If you're a fan of Thin Mints, you probably already know that this is the time of year the Girl Scouts are selling their famous cookies—some $790 million worth. The annual cookie sale is more than just a fundraiser. When this young army hits the streets for their direct-sale campaign, the girls are being taught essential skills for success that every small-business owner should master as well.
"These are more than just cookies, they're opportunities," says Lisa Jones, CEO of the Girl Scouts, North Carolina Coastal Pines council. "By creating a plan, interacting with customers and working as part of a team, girls learn the five skills that are essential aspects to leadership, to success and to life."
What are the five business skills the Girl Scouts emphasize?
1. Goal Setting
"Girls set cookie goals and with their team create a plan to reach them," says Krista Park, communications and marketing director for the Girl Scouts, North Carolina Coastal Pines council.
Those goals range from hitting a milestone in boxes sold to fulfilling a specific number to fund a trip, outing or project.
Three years into her information design business, Amy Balliett, co-founder and president of the Seattle-based Killer Infographics, agrees that goal setting is important to small-business success.
"Setting goals defines your expectations and gives employees something to shoot for," Balliett says. "That brings value to their days and helps them grow professionally."
2. Decision Making
Individual Girl Scouts and their troops make their own decisions on how to approach a cookie sale.
"Girls decide where and when to sell cookies, how to market their sales and what to do with the earnings," Park says. "This matters because girls must make many decisions, big and small, in their lives."
"Whether in a business plan or on napkins, a well thought-out plan that includes incremental marketing and sales goals prompts the mind to create the necessary steps to achieve them," says Nicole Flores, owner and principal graphic designer at Studio Savoie, "and periodical reevaluation maintains accountability."
3. Money Management
Managing the money coming in and the money going out is both beneficial during a cookie sale and crucial to the day-to-day operation of every small business.

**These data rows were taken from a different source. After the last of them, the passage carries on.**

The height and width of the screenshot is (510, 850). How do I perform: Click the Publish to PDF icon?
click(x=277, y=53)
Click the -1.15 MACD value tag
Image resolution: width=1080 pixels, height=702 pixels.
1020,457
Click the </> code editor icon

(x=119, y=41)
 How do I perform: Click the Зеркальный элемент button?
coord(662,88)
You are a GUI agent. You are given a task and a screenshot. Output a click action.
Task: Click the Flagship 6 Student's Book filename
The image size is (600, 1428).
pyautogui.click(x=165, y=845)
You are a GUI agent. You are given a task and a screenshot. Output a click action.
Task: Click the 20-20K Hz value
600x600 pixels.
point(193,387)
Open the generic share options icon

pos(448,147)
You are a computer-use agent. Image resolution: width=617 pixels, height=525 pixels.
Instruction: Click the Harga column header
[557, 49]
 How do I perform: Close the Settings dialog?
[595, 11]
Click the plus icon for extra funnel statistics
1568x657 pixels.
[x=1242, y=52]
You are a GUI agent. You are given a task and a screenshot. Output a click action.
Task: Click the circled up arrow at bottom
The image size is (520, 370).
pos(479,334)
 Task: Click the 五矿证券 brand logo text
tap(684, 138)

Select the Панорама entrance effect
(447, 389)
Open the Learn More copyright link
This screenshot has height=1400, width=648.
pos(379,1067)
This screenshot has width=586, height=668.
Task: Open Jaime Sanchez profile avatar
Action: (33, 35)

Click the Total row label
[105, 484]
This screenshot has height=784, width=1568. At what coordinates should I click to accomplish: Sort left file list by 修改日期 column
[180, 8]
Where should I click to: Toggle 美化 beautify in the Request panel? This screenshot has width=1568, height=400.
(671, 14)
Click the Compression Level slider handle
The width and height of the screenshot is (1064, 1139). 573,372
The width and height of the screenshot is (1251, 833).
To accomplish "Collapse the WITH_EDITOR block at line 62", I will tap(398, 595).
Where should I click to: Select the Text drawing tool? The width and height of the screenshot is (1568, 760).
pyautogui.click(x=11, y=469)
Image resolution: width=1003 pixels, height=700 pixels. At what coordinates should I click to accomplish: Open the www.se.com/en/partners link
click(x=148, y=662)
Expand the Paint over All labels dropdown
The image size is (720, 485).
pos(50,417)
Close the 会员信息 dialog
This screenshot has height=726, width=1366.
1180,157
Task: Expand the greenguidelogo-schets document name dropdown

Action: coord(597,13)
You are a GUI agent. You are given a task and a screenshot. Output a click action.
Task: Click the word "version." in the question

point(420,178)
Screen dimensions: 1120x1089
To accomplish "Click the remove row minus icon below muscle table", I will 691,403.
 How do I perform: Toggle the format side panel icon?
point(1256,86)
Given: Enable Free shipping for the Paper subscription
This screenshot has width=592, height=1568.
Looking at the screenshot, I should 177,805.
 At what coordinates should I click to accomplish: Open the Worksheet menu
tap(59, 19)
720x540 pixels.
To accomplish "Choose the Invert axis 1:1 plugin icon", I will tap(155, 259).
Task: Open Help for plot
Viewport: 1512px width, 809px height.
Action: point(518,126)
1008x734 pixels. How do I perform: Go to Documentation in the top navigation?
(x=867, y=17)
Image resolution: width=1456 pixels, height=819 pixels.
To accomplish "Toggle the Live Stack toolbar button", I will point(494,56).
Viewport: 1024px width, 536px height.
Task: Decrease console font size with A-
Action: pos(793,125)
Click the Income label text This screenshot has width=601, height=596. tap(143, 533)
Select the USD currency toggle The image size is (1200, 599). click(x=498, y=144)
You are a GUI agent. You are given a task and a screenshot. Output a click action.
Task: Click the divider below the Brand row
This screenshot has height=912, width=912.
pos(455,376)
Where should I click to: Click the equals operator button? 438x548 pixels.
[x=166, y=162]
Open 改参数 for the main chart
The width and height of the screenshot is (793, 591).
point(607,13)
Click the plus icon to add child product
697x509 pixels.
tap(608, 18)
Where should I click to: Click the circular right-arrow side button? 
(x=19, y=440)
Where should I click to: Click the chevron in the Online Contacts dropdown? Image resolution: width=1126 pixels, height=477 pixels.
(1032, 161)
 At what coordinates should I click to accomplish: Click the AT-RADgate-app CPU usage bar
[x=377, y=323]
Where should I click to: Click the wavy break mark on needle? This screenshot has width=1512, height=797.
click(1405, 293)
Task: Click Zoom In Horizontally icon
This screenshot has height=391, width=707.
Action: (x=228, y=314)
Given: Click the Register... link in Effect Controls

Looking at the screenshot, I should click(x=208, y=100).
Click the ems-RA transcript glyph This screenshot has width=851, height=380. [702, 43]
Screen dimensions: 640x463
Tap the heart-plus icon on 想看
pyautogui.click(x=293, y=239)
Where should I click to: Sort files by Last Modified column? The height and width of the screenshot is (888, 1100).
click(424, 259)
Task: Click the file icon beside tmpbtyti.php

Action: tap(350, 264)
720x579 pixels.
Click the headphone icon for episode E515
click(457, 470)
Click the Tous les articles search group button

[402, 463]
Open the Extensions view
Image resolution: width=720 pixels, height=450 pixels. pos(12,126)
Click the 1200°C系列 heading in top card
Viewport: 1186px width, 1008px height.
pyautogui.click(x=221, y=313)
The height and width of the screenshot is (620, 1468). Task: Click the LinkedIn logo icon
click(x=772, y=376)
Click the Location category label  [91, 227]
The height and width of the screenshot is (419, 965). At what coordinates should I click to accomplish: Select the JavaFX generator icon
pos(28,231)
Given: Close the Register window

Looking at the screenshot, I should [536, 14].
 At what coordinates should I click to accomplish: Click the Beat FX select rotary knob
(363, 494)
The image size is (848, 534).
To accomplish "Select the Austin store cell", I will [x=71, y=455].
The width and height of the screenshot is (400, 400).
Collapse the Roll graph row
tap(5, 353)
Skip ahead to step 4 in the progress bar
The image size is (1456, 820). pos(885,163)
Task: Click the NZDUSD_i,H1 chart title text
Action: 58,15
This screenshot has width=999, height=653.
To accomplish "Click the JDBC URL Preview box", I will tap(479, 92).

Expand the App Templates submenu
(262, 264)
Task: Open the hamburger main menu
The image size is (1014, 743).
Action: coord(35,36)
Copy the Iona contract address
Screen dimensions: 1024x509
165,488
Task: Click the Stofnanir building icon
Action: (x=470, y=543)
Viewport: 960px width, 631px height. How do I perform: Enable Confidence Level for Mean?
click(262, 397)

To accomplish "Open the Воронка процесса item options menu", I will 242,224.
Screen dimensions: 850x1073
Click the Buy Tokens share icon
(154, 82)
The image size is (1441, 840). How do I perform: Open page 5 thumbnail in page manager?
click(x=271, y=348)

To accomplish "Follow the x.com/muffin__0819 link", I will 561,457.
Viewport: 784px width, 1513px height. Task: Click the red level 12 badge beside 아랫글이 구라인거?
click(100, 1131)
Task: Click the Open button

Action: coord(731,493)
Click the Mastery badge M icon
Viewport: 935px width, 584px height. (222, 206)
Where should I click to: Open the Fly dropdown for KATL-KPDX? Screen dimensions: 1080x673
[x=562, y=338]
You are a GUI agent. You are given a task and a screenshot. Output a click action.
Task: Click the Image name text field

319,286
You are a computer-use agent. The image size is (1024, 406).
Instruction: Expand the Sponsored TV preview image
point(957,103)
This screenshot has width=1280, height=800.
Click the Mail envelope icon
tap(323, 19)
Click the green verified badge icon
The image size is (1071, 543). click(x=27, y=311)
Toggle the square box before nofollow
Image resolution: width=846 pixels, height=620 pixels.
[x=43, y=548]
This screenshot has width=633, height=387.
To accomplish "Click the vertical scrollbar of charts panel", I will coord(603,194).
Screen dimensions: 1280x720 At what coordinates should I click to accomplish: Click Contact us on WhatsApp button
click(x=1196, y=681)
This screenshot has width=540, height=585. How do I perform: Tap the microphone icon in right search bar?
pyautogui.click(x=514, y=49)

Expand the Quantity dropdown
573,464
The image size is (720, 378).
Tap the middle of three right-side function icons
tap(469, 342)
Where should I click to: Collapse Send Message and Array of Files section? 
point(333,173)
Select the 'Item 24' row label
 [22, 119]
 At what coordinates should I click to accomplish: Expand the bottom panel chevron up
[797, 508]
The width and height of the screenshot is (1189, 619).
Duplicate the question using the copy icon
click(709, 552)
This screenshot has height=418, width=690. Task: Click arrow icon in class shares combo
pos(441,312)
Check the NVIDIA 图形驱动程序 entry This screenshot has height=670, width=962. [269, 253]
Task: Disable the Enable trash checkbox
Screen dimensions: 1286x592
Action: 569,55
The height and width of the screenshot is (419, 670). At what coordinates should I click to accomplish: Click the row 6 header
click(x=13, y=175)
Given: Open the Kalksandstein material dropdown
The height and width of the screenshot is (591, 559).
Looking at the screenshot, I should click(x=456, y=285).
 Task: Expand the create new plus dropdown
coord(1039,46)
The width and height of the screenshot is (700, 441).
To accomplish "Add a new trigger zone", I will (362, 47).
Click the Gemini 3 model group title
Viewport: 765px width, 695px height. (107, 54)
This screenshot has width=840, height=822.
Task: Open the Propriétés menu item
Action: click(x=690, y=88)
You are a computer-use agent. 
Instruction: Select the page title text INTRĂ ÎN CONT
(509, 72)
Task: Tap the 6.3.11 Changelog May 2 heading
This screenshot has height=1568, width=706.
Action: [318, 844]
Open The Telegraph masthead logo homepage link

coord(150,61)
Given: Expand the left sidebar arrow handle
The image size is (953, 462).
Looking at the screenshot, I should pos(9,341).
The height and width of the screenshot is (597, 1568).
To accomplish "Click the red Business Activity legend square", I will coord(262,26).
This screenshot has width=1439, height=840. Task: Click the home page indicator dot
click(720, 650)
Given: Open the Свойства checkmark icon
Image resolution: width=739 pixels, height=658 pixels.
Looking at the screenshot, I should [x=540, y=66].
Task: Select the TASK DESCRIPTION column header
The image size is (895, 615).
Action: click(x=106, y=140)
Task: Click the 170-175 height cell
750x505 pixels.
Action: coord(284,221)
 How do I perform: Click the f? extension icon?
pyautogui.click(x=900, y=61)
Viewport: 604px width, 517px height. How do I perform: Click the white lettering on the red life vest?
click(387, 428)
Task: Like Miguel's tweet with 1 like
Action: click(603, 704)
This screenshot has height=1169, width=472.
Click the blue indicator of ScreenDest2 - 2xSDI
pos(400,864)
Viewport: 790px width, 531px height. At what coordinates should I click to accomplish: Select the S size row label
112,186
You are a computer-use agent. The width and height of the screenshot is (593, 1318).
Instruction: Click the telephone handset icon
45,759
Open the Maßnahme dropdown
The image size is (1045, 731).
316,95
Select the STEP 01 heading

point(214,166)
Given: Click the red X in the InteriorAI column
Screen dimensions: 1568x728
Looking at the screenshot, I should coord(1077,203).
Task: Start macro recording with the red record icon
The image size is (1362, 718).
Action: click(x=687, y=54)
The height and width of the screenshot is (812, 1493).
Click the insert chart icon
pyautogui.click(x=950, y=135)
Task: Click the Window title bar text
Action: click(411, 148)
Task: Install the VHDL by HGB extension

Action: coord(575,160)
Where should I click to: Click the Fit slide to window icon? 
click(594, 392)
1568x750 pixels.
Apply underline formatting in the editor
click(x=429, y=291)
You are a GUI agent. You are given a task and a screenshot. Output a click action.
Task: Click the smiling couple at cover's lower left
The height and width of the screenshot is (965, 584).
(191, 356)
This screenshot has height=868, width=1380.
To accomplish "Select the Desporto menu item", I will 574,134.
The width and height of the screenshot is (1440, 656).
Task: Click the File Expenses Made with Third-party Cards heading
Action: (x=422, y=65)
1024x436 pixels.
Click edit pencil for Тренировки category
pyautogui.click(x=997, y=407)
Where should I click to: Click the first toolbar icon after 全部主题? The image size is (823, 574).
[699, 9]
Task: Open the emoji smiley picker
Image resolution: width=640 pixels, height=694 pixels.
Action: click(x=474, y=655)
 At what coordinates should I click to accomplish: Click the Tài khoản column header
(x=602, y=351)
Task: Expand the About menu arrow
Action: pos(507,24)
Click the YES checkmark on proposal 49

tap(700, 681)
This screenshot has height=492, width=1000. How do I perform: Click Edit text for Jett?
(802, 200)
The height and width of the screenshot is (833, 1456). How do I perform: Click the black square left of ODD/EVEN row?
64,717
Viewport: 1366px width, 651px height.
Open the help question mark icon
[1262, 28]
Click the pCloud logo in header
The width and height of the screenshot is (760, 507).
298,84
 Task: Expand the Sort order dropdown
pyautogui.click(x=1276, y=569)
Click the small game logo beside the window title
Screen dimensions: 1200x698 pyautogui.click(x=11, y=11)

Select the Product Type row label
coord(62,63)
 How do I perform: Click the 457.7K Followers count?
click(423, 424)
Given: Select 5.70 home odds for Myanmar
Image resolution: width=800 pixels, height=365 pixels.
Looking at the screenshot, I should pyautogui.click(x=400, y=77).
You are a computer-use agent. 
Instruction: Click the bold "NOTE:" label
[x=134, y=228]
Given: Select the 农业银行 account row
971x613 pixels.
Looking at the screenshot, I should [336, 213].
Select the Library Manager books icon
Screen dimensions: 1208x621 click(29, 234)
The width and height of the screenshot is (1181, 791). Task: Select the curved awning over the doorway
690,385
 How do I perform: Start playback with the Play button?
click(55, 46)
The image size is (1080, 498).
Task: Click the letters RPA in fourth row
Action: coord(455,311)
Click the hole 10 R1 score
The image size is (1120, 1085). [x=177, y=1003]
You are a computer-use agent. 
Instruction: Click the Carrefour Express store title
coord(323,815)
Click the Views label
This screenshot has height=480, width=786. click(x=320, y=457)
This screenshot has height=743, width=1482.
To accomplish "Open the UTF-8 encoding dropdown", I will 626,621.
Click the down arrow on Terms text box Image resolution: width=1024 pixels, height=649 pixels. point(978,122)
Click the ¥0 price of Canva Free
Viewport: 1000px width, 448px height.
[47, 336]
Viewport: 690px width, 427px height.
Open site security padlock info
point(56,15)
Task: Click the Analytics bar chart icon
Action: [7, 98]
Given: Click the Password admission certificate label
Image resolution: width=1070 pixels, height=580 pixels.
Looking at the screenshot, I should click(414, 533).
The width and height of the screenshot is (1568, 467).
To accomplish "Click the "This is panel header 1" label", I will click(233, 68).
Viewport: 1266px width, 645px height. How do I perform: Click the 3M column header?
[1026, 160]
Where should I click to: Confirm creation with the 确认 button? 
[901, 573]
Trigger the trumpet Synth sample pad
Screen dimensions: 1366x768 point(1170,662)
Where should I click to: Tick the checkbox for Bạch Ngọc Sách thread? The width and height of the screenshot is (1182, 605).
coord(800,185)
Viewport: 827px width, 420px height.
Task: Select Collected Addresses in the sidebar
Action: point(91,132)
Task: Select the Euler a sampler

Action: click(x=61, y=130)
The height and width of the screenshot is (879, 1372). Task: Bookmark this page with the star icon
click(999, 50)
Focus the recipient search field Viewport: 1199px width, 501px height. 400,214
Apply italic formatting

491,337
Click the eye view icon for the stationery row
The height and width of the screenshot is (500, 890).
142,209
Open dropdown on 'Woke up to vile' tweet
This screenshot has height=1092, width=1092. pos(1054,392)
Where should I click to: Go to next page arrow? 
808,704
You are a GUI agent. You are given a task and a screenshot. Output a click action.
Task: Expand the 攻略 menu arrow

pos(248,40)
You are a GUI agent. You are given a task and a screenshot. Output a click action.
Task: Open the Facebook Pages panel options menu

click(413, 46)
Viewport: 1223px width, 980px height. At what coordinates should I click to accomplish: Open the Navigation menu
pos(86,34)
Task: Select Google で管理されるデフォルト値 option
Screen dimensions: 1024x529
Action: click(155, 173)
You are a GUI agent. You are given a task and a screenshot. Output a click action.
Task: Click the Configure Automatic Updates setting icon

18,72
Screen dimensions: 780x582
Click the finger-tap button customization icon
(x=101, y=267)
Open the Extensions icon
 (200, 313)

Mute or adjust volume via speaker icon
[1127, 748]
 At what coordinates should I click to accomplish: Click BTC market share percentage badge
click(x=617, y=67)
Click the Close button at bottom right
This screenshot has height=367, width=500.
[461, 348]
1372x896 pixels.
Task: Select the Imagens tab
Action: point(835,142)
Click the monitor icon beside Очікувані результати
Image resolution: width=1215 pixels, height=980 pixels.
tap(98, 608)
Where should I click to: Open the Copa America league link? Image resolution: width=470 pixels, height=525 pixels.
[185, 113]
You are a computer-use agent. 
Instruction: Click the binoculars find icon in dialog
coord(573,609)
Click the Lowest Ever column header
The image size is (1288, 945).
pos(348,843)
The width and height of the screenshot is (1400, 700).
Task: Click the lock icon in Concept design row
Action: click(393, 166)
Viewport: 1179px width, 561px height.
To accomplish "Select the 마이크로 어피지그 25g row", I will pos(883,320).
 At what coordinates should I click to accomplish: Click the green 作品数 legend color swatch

"Money management keeps me awake at night," says Rick Maher, owner of Effective HR, a human resources consulting firm for small businesses. "It is all-encompassing in the business, from sales and expenses to being able to take money out of the business and enjoy life. Also, it brings a sense of peace when you are in a system and then you use it to run the business."
Serial entrepreneur and author Joe Geiger says for small businesses, it's all about managing the bottom line. "Haphazard money management is the surest way to bankruptcy," Geiger says.
4. People Skills
"A Girl Scout learns how to talk, to listen and work with all kinds of people while selling cookies and learns how to work as a team with other girls," Park says. "These experiences help her develop healthy relationships and conflict resolution skills, which are essential qualities of entrepreneurs and all successful business leaders."
Ryan McEniff, owner of Minute Women Home Care in Massachusetts, a company that provides home care services for seniors, says people skills are more than important.
"You manage your staff and interact with customers, who all want to be treated with dignity, respect and kindness," McEniff says. "Treat them the way you wish to be treated."
5. Business Ethics
The Girl Scouts teach their young cookie sales force to act honestly and responsibly. "This matters because the world needs ethical leaders in every field," Park says.
"One of the most important factors of running a small business is to create integrity in everything you do," agrees Lori Bizzoco, founder of Cupid's Pulse, a relationship advice website. "If you uphold good business ethics, it will become the standard for those who work with you, and it will also set the stage for your company's image and reputation."
Once a year, an army of Girl Scouts heads out into the world to sell cookies and raise funds for their troops and their councils. But the sale goes deeper than that, teaching important business skills with each and every box.
The girls learn five important skills every time they hand a customer a box of Thin Mints. And those are the same five skills every small-business owner should learn and use on the road to sweet success.